Blood pressure drug could fix lung damage in smokers

A new study from Johns Hopkins shows that commonly used blood pressure drugs can prevent the most serious smoking-related lung damage in those with chronic obstructive pulmonary disease, the nation's third leading cause of death.

The study involved mice but researcher expect to launch clinical trials in humans with COPD, including chronic emphysema and bronchitis.

The drug losartan, or known as Cozaar, prevented almost all lung damaged caused from two months of exposure to cigarette smoke. It addressed lung tissue breakdown, airway wall thickening, inflammation and lung over-expansion that make it hard to breath.

There are currently no treatments to prevent or repair lung damage in those with COPD, which now amounts to 12 million Americans. There are only treatments addressing symptoms such as shortness of breath, coughing and mucus production and surgery.

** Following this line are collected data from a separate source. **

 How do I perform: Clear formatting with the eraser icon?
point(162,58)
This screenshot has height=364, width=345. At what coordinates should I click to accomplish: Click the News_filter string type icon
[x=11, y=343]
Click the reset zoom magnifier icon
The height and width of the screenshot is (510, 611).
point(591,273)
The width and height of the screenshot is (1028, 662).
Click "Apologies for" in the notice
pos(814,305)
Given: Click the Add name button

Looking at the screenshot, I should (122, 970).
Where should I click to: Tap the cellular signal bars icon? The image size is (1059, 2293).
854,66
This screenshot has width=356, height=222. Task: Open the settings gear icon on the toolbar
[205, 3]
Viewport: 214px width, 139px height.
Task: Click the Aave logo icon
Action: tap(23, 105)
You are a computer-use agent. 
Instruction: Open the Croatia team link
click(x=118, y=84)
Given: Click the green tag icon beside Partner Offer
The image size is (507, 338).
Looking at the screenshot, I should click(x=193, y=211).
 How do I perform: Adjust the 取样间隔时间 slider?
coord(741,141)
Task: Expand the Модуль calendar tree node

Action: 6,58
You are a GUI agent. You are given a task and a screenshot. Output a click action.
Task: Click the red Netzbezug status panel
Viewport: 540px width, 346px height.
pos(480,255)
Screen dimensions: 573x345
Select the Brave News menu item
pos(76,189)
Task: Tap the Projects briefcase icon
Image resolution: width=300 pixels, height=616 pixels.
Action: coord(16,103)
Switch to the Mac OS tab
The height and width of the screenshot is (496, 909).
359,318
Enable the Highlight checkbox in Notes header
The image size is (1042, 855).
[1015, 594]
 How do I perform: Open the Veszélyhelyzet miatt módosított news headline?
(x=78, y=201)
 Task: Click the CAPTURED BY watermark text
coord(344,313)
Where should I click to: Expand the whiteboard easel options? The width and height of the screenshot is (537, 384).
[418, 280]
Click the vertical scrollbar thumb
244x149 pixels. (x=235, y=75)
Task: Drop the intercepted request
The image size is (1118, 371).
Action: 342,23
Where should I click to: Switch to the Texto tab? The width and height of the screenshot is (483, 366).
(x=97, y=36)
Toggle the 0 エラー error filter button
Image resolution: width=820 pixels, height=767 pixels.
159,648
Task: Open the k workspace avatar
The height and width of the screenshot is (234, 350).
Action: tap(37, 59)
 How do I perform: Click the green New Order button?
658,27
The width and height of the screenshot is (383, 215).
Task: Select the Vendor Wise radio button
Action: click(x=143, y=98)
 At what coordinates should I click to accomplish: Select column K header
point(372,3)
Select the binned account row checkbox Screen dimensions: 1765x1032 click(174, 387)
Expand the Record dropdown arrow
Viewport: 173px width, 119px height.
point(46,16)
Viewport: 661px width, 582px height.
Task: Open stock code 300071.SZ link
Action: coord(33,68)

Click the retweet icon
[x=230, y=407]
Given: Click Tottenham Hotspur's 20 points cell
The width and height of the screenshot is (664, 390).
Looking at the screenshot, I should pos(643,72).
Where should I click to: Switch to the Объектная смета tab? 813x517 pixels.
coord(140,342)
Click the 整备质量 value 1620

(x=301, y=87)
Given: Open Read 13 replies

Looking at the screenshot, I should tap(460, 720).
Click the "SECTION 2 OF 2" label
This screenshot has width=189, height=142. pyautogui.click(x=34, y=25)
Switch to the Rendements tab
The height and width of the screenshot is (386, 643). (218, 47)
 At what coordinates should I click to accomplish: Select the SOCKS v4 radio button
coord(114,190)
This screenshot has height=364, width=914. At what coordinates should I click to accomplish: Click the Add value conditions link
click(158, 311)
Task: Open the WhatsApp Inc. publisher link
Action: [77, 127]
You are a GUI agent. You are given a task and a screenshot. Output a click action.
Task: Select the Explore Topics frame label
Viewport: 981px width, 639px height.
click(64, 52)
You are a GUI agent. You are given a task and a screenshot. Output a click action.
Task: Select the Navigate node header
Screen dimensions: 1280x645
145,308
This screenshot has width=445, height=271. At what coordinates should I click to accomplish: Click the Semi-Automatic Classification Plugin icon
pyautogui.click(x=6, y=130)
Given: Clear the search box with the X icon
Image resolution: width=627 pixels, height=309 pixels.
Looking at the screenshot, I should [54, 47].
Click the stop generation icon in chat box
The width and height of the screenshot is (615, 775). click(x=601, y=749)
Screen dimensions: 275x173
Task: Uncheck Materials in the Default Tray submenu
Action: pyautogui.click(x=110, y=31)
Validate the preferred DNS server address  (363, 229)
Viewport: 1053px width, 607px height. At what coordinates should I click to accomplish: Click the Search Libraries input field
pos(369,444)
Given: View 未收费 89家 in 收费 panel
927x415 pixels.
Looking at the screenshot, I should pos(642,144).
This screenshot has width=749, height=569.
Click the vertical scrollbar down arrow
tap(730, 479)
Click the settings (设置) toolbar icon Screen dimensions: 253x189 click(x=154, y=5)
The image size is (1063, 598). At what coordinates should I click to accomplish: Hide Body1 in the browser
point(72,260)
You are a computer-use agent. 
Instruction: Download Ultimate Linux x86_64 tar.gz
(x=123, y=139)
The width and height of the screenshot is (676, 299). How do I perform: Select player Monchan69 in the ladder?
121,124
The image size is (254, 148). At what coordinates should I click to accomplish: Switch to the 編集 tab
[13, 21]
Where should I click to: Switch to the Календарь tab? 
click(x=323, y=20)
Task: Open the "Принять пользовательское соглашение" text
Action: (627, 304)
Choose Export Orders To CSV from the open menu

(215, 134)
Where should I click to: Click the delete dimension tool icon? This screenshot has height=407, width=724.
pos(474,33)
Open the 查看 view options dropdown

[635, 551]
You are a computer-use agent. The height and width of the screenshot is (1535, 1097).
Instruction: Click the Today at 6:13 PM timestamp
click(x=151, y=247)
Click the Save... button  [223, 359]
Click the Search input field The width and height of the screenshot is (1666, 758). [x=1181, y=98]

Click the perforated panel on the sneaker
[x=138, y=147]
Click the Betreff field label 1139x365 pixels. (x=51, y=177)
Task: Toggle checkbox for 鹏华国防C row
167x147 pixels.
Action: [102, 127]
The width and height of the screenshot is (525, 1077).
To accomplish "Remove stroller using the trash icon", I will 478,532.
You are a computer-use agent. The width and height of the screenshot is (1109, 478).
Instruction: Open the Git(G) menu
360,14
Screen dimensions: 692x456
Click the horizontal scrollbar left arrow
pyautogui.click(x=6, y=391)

"Because these drugs are already approved for use in the United States as safe and effective treatments for hypertension, incorporating them into our treatment regimen for COPD would be quite rapid,” said the mice study senior investigator Dr. Enid Neptune. a Hopkins pulmonologist and an associate professor. 

Researchers say the study, published in the Journal of Clinical Investigation, could be the breakthrough treatment for lung damage in smokers. The investigaiton began after another Hopkins researcher found the same drugs useful in treating Marfan syndrome which results from a genetic mutation and weakens arteries.